DIRECTION
Present every one of the records below as a numbered list, leaving out any blank lines.

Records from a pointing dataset
◇ ◇ ◇
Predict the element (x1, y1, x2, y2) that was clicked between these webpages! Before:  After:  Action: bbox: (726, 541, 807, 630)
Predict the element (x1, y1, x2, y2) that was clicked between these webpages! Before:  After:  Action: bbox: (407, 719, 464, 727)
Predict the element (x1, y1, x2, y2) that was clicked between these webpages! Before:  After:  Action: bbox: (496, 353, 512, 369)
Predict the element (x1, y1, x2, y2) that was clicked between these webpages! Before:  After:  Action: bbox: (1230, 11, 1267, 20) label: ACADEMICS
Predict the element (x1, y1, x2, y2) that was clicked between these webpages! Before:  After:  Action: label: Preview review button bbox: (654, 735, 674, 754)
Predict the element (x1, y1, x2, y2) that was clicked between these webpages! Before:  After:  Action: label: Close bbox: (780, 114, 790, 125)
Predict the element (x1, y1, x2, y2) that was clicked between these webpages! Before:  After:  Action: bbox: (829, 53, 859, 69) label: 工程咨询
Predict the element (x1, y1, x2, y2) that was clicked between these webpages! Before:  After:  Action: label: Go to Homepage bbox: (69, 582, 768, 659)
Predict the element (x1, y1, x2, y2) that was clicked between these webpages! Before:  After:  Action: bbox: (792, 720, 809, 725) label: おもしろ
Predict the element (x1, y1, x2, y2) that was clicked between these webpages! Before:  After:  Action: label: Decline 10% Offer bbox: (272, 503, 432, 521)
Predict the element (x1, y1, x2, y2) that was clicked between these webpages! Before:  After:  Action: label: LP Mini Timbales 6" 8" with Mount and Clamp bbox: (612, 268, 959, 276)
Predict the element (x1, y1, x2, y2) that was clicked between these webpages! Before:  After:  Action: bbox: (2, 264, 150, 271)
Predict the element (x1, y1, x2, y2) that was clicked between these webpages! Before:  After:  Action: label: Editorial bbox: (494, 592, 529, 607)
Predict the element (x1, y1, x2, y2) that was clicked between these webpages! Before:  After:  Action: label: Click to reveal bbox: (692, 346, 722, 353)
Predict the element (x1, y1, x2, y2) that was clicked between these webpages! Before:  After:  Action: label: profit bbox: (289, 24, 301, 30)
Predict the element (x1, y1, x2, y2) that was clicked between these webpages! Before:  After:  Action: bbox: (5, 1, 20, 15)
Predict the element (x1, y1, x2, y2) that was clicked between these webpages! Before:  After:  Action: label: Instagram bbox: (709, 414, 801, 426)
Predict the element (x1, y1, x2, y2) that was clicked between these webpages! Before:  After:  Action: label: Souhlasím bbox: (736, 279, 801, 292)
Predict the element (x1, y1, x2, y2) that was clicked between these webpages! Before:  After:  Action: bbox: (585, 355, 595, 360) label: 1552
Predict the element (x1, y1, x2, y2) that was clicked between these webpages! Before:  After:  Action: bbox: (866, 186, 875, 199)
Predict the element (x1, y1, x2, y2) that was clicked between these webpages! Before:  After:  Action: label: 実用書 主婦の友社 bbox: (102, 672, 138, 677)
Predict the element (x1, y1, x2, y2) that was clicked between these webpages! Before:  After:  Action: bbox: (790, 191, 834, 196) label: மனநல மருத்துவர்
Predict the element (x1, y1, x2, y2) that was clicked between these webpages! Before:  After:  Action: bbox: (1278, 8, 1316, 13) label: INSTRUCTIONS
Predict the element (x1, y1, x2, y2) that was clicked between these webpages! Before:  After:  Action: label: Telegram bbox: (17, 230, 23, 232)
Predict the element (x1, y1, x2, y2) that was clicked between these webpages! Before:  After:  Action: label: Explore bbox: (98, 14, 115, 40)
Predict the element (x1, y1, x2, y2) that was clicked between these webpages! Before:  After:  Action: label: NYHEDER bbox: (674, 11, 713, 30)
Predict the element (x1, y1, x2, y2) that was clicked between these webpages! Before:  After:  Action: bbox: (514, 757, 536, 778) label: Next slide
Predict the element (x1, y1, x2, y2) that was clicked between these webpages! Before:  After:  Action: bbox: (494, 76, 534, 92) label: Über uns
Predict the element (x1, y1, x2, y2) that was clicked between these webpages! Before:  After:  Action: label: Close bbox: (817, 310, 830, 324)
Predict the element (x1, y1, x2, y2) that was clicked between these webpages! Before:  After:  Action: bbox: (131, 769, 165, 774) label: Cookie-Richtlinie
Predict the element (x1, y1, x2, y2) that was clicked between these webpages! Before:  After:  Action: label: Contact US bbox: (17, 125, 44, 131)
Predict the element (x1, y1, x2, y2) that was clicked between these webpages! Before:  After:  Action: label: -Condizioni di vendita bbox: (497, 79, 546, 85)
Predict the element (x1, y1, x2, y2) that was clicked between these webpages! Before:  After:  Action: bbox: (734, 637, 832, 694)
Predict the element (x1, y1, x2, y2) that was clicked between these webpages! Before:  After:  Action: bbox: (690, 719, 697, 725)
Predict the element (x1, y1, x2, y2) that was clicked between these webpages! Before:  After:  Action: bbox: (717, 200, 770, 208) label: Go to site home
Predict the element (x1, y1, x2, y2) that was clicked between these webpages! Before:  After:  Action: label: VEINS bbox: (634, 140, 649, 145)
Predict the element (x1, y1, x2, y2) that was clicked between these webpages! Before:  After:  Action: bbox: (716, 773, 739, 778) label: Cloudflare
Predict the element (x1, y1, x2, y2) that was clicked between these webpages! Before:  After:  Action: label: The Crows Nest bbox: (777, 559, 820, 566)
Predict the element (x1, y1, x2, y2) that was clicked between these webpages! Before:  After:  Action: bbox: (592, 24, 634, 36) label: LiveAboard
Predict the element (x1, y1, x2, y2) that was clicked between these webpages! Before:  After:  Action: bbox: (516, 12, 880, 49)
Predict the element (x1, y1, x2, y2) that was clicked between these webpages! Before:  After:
◇ ◇ ◇
SOLVED PROBLEM
1. Predict the element (x1, y1, x2, y2) that was clicked between these webpages! Before:  After:  Action: bbox: (726, 541, 807, 630)
2. Predict the element (x1, y1, x2, y2) that was clicked between these webpages! Before:  After:  Action: bbox: (407, 719, 464, 727)
3. Predict the element (x1, y1, x2, y2) that was clicked between these webpages! Before:  After:  Action: bbox: (496, 353, 512, 369)
4. Predict the element (x1, y1, x2, y2) that was clicked between these webpages! Before:  After:  Action: bbox: (1230, 11, 1267, 20) label: ACADEMICS
5. Predict the element (x1, y1, x2, y2) that was clicked between these webpages! Before:  After:  Action: label: Preview review button bbox: (654, 735, 674, 754)
6. Predict the element (x1, y1, x2, y2) that was clicked between these webpages! Before:  After:  Action: label: Close bbox: (780, 114, 790, 125)
7. Predict the element (x1, y1, x2, y2) that was clicked between these webpages! Before:  After:  Action: bbox: (829, 53, 859, 69) label: 工程咨询
8. Predict the element (x1, y1, x2, y2) that was clicked between these webpages! Before:  After:  Action: label: Go to Homepage bbox: (69, 582, 768, 659)
9. Predict the element (x1, y1, x2, y2) that was clicked between these webpages! Before:  After:  Action: bbox: (792, 720, 809, 725) label: おもしろ
10. Predict the element (x1, y1, x2, y2) that was clicked between these webpages! Before:  After:  Action: label: Decline 10% Offer bbox: (272, 503, 432, 521)
11. Predict the element (x1, y1, x2, y2) that was clicked between these webpages! Before:  After:  Action: label: LP Mini Timbales 6" 8" with Mount and Clamp bbox: (612, 268, 959, 276)
12. Predict the element (x1, y1, x2, y2) that was clicked between these webpages! Before:  After:  Action: bbox: (2, 264, 150, 271)
13. Predict the element (x1, y1, x2, y2) that was clicked between these webpages! Before:  After:  Action: label: Editorial bbox: (494, 592, 529, 607)
14. Predict the element (x1, y1, x2, y2) that was clicked between these webpages! Before:  After:  Action: label: Click to reveal bbox: (692, 346, 722, 353)
15. Predict the element (x1, y1, x2, y2) that was clicked between these webpages! Before:  After:  Action: label: profit bbox: (289, 24, 301, 30)
16. Predict the element (x1, y1, x2, y2) that was clicked between these webpages! Before:  After:  Action: bbox: (5, 1, 20, 15)
17. Predict the element (x1, y1, x2, y2) that was clicked between these webpages! Before:  After:  Action: label: Instagram bbox: (709, 414, 801, 426)
18. Predict the element (x1, y1, x2, y2) that was clicked between these webpages! Before:  After:  Action: label: Souhlasím bbox: (736, 279, 801, 292)
19. Predict the element (x1, y1, x2, y2) that was clicked between these webpages! Before:  After:  Action: bbox: (585, 355, 595, 360) label: 1552
20. Predict the element (x1, y1, x2, y2) that was clicked between these webpages! Before:  After:  Action: bbox: (866, 186, 875, 199)
21. Predict the element (x1, y1, x2, y2) that was clicked between these webpages! Before:  After:  Action: label: 実用書 主婦の友社 bbox: (102, 672, 138, 677)
22. Predict the element (x1, y1, x2, y2) that was clicked between these webpages! Before:  After:  Action: bbox: (790, 191, 834, 196) label: மனநல மருத்துவர்
23. Predict the element (x1, y1, x2, y2) that was clicked between these webpages! Before:  After:  Action: bbox: (1278, 8, 1316, 13) label: INSTRUCTIONS
24. Predict the element (x1, y1, x2, y2) that was clicked between these webpages! Before:  After:  Action: label: Telegram bbox: (17, 230, 23, 232)
25. Predict the element (x1, y1, x2, y2) that was clicked between these webpages! Before:  After:  Action: label: Explore bbox: (98, 14, 115, 40)
26. Predict the element (x1, y1, x2, y2) that was clicked between these webpages! Before:  After:  Action: label: NYHEDER bbox: (674, 11, 713, 30)
27. Predict the element (x1, y1, x2, y2) that was clicked between these webpages! Before:  After:  Action: bbox: (514, 757, 536, 778) label: Next slide
28. Predict the element (x1, y1, x2, y2) that was clicked between these webpages! Before:  After:  Action: bbox: (494, 76, 534, 92) label: Über uns
29. Predict the element (x1, y1, x2, y2) that was clicked between these webpages! Before:  After:  Action: label: Close bbox: (817, 310, 830, 324)
30. Predict the element (x1, y1, x2, y2) that was clicked between these webpages! Before:  After:  Action: bbox: (131, 769, 165, 774) label: Cookie-Richtlinie
31. Predict the element (x1, y1, x2, y2) that was clicked between these webpages! Before:  After:  Action: label: Contact US bbox: (17, 125, 44, 131)
32. Predict the element (x1, y1, x2, y2) that was clicked between these webpages! Before:  After:  Action: label: -Condizioni di vendita bbox: (497, 79, 546, 85)
33. Predict the element (x1, y1, x2, y2) that was clicked between these webpages! Before:  After:  Action: bbox: (734, 637, 832, 694)
34. Predict the element (x1, y1, x2, y2) that was clicked between these webpages! Before:  After:  Action: bbox: (690, 719, 697, 725)
35. Predict the element (x1, y1, x2, y2) that was clicked between these webpages! Before:  After:  Action: bbox: (717, 200, 770, 208) label: Go to site home
36. Predict the element (x1, y1, x2, y2) that was clicked between these webpages! Before:  After:  Action: label: VEINS bbox: (634, 140, 649, 145)
37. Predict the element (x1, y1, x2, y2) that was clicked between these webpages! Before:  After:  Action: bbox: (716, 773, 739, 778) label: Cloudflare
38. Predict the element (x1, y1, x2, y2) that was clicked between these webpages! Before:  After:  Action: label: The Crows Nest bbox: (777, 559, 820, 566)
39. Predict the element (x1, y1, x2, y2) that was clicked between these webpages! Before:  After:  Action: bbox: (592, 24, 634, 36) label: LiveAboard
40. Predict the element (x1, y1, x2, y2) that was clicked between these webpages! Before:  After:  Action: bbox: (516, 12, 880, 49)
41. Predict the element (x1, y1, x2, y2) that was clicked between these webpages! Before:  After:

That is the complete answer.